市場動向調査会社の米Gartnerが、2019年における電子機器メーカーの半導体消費に関する調査結果を発表した。それによると、Appleが過去3年間トップの座を維持していたSamsung Electronicsを抑えて首位に立ったという。
Appleは、2019年の世界の半導体消費全体の8.6%を占めたという。背景としては、Apple WatchやAirPodsなどのウェアラブル製品が好調であったことがあげられる。一方、2位のSamsungはメモリ価格の下落などの影響もあり、全体の8%を占めるに留まり、Appleと入れ替わりの2位となった。また、3位は米中貿易戦争にもかかわらず、ビジネスが好調に推移したHuaweiが2018年に続きランクインするなど、上位5社の顔触れは順位の差はあるものの、2018年と同じものとなっている。
また、いずれの企業においても全体的な半導体消費は減少しており、トップのAppleでさえ前年比12.7%減で、2位のSamsungは同21.4%減とそれよりも大きい下げ幅となった結果、2位転落となったと言える。
さらに上位10社でみても9社が2018年と同じ顔触れで、唯一の代わり映えは2018年11位であったHon Hai(鴻海精密工業)が2018年8位のKingston Technologyに代わって10位にランクインしたことである。加えて、この上位10社の中で、唯一Xiaomiだけが前年比で1.4%増と半導体消費を増加させ2018年の10位から8位にランクアップしている。

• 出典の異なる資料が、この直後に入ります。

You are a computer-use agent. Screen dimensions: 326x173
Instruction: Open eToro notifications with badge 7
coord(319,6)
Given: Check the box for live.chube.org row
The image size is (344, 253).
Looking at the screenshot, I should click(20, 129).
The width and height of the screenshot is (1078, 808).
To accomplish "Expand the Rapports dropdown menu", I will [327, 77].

Gartnerアナリストでシニアプリンシパルの山地正恒氏は「2019年の上位5社は2018年と同じ顔ぶれだったが、いずれの企業においても半導体消費が減少した。主な要因はメモリ価格の下落である。2018年は、多くの電子機器メーカーにとってメモリ価格の高騰が大きな負担となり、上位5社のメモリチップの消費は半導体消費全体の45%を占めていたが2019年にはこうした状況が改善し、その割合は36%に減少した。その結果、主要メーカー各社は浮いた予算を活用し、より高性能なプロセッサやメモリを搭載して自社製品のパフォーマンスを向上させた」と説明している。

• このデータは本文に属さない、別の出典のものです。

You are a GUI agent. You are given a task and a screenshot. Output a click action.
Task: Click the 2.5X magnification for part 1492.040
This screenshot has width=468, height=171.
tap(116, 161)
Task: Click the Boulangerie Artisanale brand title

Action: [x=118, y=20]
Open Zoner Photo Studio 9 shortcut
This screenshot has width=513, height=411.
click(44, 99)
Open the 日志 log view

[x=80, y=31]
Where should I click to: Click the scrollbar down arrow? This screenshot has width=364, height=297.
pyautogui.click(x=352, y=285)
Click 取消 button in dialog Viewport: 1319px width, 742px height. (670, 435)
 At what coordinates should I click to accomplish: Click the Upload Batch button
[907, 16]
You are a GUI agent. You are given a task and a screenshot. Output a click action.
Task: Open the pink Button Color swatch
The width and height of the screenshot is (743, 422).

また、「世界の不確実な状況や景気後退も、2019年の半導体購入企業に大きな影響を及ぼしている。2019年には、米中貿易戦争、英国のEU離脱、日韓貿易紛争、香港民主化デモなど政治的な摩擦の拡大により、世界経済が低迷した。このような世界経済の環境悪化が、さまざまな電子機器の需要を引き下げる要因となった。2019年の電子機器全体の売り上げは、2018年比で0.2%減と推定している」ともしている。
なお、同氏は、上位2社の状況についても言及しており、Appleに関しては、「全体として半導体消費は前年比12.7%減となったが、ウェアラブル市場におけるApple WatchとAirPodsの売り上げが好調だったほか、スマートフォンでも新型iPhoneの1つ『iPhone 11 Pro』が3眼カメラの採用により半導体消費が増加。同社が新型iPhoneシリーズを値上げをせずに付加価値を提供できたのは、メモリ価格が下落した影響が大きいと思われる」と述べる一方で、2位のSamsungについては、「2019年の半導体消費は同21.4%減となったが、メモリ価格の下落だけが原因というわけではなく、主要な電子機器市場での苦戦も要因といえる。特にスマートフォン市場とSSD市場での苦戦が影響している」としている。